The Hospitality Entrepreneur You Don't Know About But Should

Forbes09-05-2025

Restaurant owner and chef Rafael Hasid
As a lifestyle journalist, I like to think I'm plugged into the latest and greatest places to eat. When it comes to long-established popular restaurants- knowing them is part of my beat.
How did I have no idea who chef and restaurant owner Rafael Hasid was? I've met him only recently, and he has rocked my culinary world. He may not be a name you recognize, but trust me when I say that once you discover what his spots are all about and who he is, he will be a part of your culinary journey for the years ahead.
Rafael owns multiple restaurants under his brand, 6R Hospitality Group. They include Miriam in Park Slope, Brooklyn, which is celebrating its 20th anniversary this year and is as hot as ever. Then there's Miram on the Upper West Side, which has my heart, Miriam Street Food, Rafael, the 'it' spot on the Upper East Side, and the Creole eatery 1803 NYC in Tribeca.
These places are always packed and always welcoming. Each features a distinctive design, the freshest food made with the best ingredients, and great cocktails, spirits, and wines. Overall, going to them makes a great time.

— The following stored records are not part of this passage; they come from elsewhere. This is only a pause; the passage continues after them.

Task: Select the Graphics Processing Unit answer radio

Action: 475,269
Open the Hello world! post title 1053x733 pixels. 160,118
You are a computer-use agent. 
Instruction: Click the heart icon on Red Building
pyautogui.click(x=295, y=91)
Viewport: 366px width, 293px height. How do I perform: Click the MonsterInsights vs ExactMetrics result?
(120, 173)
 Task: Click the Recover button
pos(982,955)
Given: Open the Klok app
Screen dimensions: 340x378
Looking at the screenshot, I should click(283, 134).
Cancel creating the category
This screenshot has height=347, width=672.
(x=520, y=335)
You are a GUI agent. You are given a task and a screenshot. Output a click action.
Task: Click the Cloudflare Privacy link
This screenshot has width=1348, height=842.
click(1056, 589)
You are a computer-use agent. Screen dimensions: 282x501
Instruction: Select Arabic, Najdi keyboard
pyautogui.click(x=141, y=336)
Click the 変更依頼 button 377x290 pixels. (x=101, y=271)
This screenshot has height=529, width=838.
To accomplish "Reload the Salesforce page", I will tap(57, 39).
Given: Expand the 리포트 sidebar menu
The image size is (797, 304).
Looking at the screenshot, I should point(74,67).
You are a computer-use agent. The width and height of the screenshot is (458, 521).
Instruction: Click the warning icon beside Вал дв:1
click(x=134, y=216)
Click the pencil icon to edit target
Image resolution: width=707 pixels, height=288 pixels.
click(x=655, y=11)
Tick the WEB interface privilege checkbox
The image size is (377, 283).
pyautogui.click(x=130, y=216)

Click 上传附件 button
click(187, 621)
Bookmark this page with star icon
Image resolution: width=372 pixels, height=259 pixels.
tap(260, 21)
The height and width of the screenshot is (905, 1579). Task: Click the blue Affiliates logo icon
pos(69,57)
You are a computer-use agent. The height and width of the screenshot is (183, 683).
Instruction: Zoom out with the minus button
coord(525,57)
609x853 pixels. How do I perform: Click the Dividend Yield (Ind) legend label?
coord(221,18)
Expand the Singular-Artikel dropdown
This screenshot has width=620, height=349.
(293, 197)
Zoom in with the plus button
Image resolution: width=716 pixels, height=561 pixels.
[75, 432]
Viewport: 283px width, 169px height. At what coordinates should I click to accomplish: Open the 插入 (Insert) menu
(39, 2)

But rather than me going on, let me introduce you to Rafael, who shares more about his story and his concepts. Whether you're a local or a visitor to New York, experiencing one or more is a must.
A spread of dishes at Rafael.
You began your culinary journey quite early, washing dishes at 15. How did that initial experience spark your interest in the restaurant world?
I fell in love with the fast paced and high energy of the kitchen. There's something electric about the pressure of getting ready for service, and then being in that zone during the rush—it's exhilarating. I enjoyed starting my day early, prepping in a quiet kitchen with just the crew, and then ending the night together cleaning and shutting everything down. I found myself constantly improving, getting faster, and creating systems to be more efficient. On top of that, I loved hanging out with the older staff after hours. I was drawn to every part of the restaurant world.
After gaining experience in Tel Aviv, you moved to New York City to attend the French Culinary Institute. Was your goal always to open your own restaurant after that?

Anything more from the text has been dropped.